The readings for this week seem to be more centered around "El Callejon de los Milagros" than "Mecanica Nacional," so I'm going to focus more on the readings.
The "Sexuality in Space" reading goes pretty far in depth into the film, even as far as camera angles, as mentioned on page 31: "As two men take leave of one another the camera pans slightly to the right, thereby bringing into view the opening of the Zocalo metro station..." and goes further into more detail about every small technical aspect of the film. I found this article to be a little bit over the top in ways of the use of academic jargon as well as hardcore film vocabulary that always sends a piece of writing over the top when applied.
Noble talked about Y Tu Mama Tambien in the post-script at the end of the piece, noting that "...this road movie, a genre, like melodrama, that endows space with an excess of symbolic signification," etc., etc. Y Tu Mama Tambien is one of my favorite movies, but it's hard for me to talk about it in such a way that detaches the emotion from the film. For me, film is such a visceral, intense, emotional experience, especially Y Tu Mama, and it's hard for me to turn into a set of chattering words that turn it into a mathematical equation of social commentary.
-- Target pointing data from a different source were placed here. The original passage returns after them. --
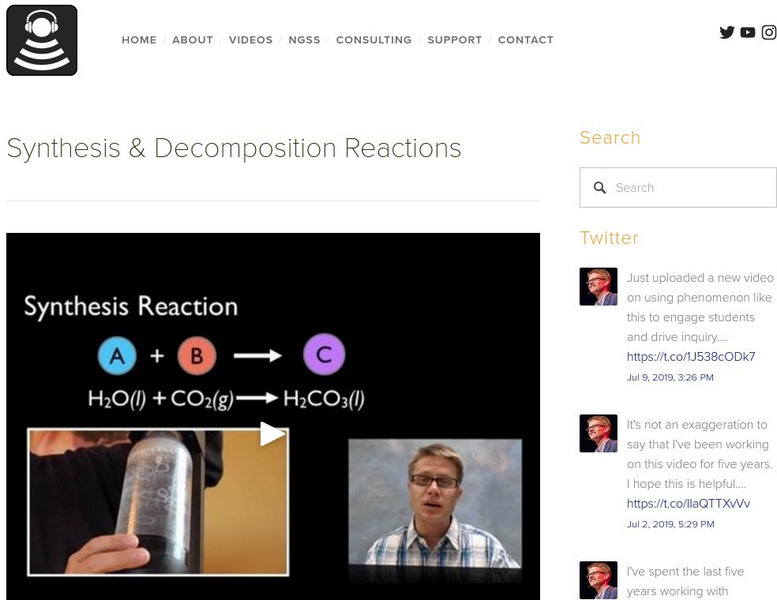Click the Bozeman Science headphones logo
777x600 pixels.
pos(42,40)
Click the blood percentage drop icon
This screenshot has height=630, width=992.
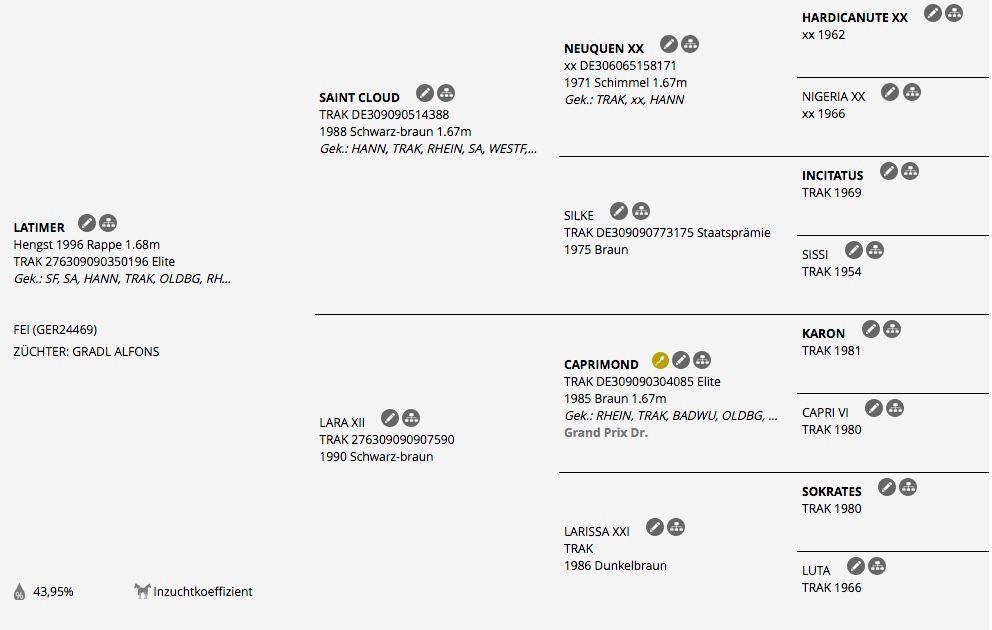pos(20,591)
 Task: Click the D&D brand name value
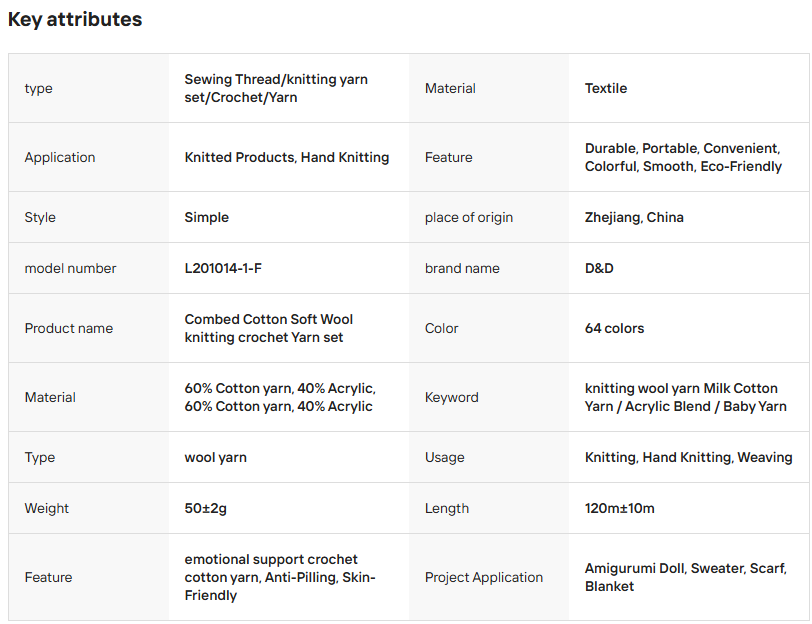click(599, 268)
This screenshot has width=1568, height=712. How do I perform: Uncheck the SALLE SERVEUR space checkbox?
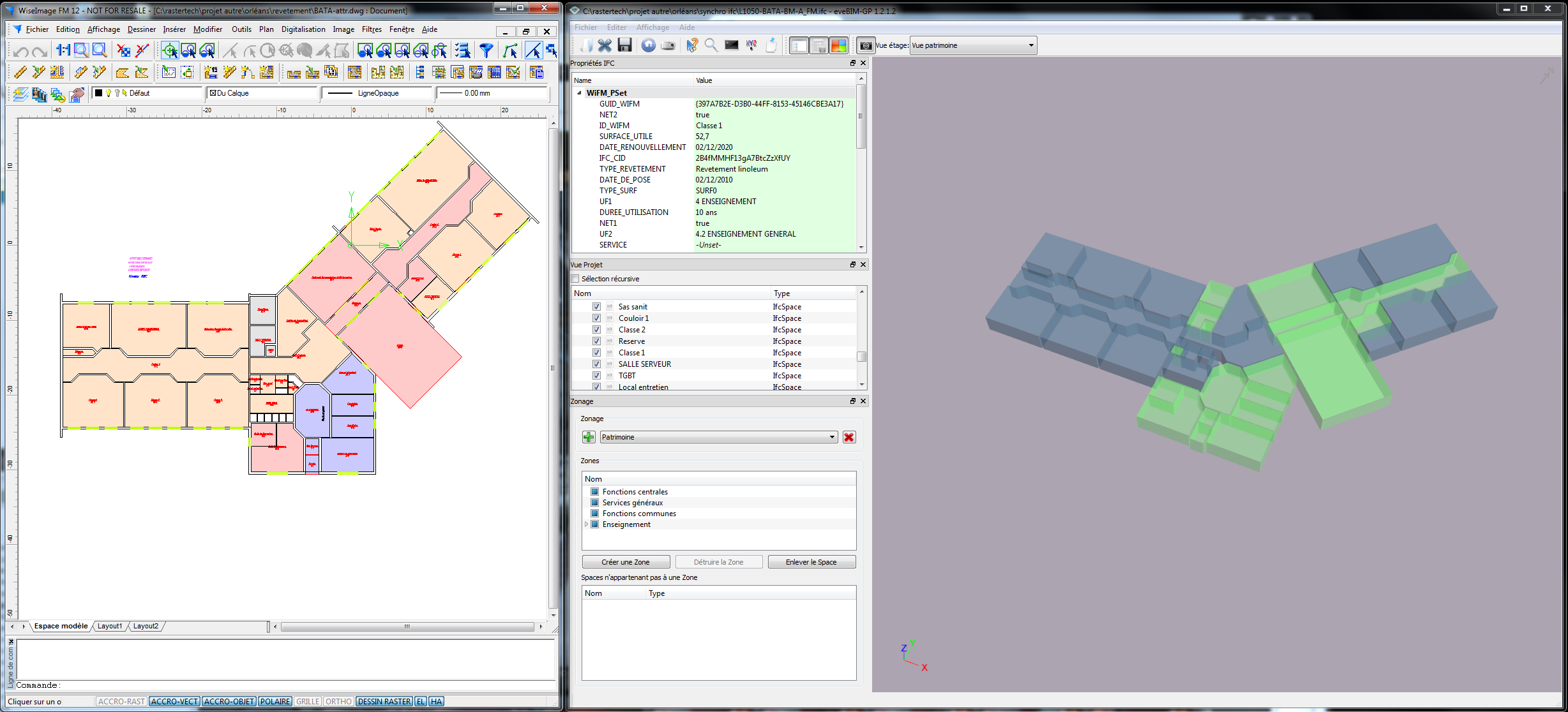click(596, 364)
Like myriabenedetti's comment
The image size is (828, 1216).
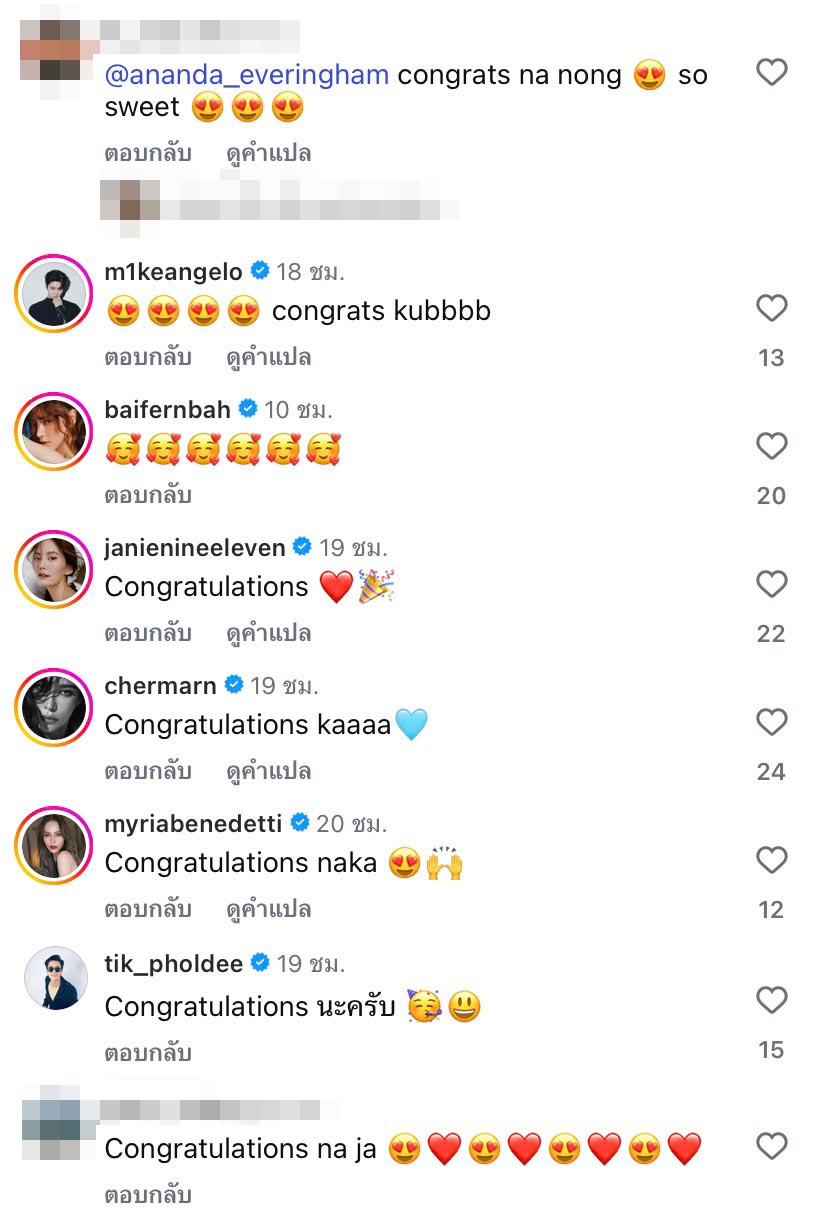(771, 861)
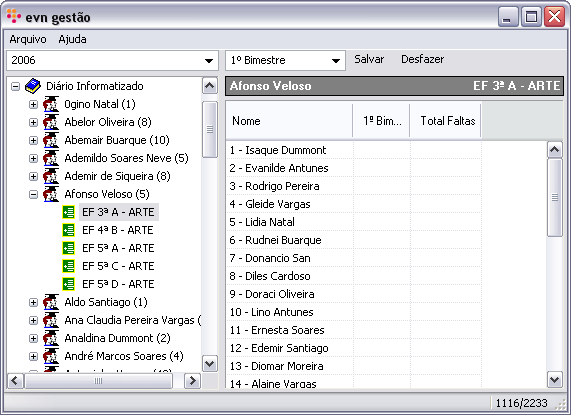Click the EF 5ª A - ARTE class sheet icon

(68, 248)
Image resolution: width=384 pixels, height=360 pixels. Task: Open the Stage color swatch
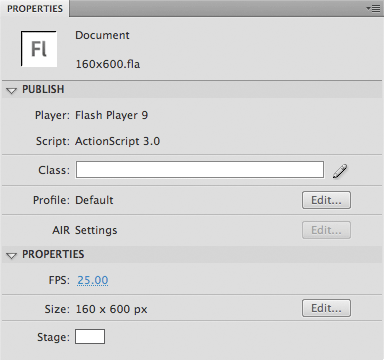[x=90, y=336]
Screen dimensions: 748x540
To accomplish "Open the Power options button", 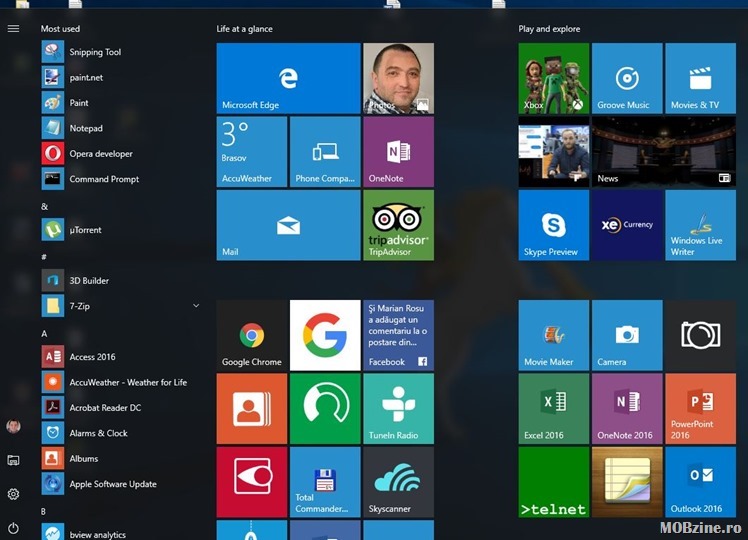I will [x=13, y=527].
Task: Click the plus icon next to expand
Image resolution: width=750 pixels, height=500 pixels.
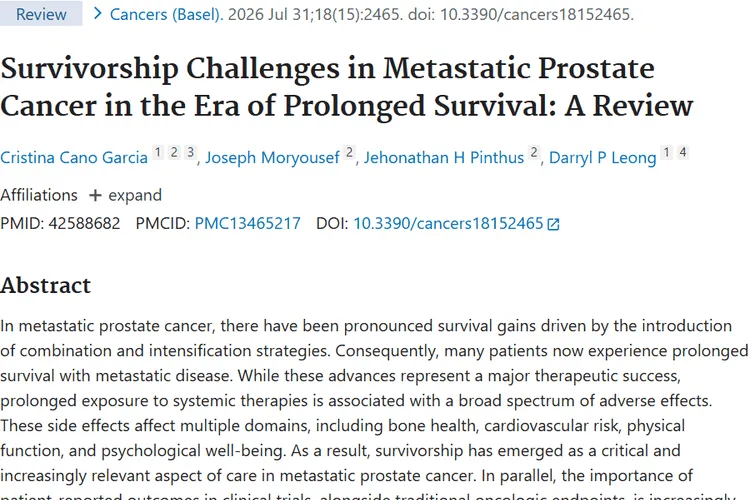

It's also hard for me to agree or disagree with Noble's thoughts on this upcoming movie, as it's next week's choice and I haven't seen it yet. But there was one idea I was intrigued by on page 31, reading a motif in the movie of "the male body being closed and the female body being open." Anyone can gather certain evidence from random motifs in any movie, we can read into anything as we see fit. But this idea struck a chord with me, not because of any literal meanings, but the idea that men and women gather information and cope with life in different ways based on our genetic make-up and what constitutes our sex as well as gender. That not only culture helps shape how we handle the world, but that our physiology plays a part, too.